1887'de, ilk kendi kendine kullanım kılavuzu St. Petersburg'da yayınlandı: P.K. Seliverstov, ünlü balalayka oyuncusu V.V. Andreev, konserde yaptığı şarkıların bir ekiyle.

1887 sonbaharında V.V. Andreev bir balalayka sevenler çemberi düzenler ve daha sonra St. Petersburg'daki Tuz Kasabasında Pedagoji Müzesi'nin binasında balalayka oynamayı öğrenmek için dersler açar.

20 Mart 1888, City Credit Society'nin St. Petersburg salonunda, Rus halk enstrümanları orkestrasının doğum günü olan Balalaika Circle'ın muzaffer bir performansı gerçekleşti. Sekiz Petersburg müzisyeni: V.V. Andreev, A.A. Volkov, V.A. Panchenko, A.V. Parigorin, F.E. Reinecke, A.F. Solovyov, D.D. Fedorov, N.P. Stieber, Rus halk şarkılarının aranjmanlarını yaptı ve V.V. Andreev, kendi bestesinin "Balalayka ve Piyano Yürüyüşü" nü seslendirdi.

Andreev'in ve 1889'da Paris'teki Dünya Sergisi'ndeki Rus Pavyonu'ndaki konserlerinin ardından "Balalayka Oyuncularının Kupa" ününü tüm dünyaya yayılıyor.

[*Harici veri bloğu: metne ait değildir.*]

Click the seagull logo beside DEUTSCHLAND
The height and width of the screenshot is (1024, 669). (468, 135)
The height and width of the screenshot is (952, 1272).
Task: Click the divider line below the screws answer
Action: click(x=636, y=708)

Yeniden inşa edilmiş balalayka, günlük yaşama geniş ölçüde dahil edilmiştir. Usta sanatçılar, yüksek kaliteli konser enstrümanlarından örnekler yaratmaya başlar. Amatörlerle birlikte virtüöz solistler ortaya çıkıyor: V.V. Andreev, B.S. Enstrüman için hem Rusya'da hem de yurtdışında mükemmel performans becerileriyle ün kazanan Troyanovsky.

XIX sonlarında - XX yüzyılın başlarında, balalayka sanatının gelişimi, çok sayıda balalayka çemberinin yaratılmasına ve ardından domra ve gusli'nin yeniden inşası ile ulusal bir Rus halk orkestrasının yaratılmasına yol açar.

Enstrümanın adı "balalaika" ("balabayka"), Rusça kelimeler gibi: balabonit, balabolit, joker, sohbet etmek anlamına gelir, boş çağrılar yaygın Slav *balalbol'dan gelir. Birbirini tamamlayan tüm bu kavramlar, balalayka'nın özünü aktarır - hafif, eğlenceli, "tıngırdayan", çok ciddi olmayan bir araç.

Balalayka, Rus kültürünün ana sembollerinden birinin unvanını haklı olarak taşıyan harika bir araçtır.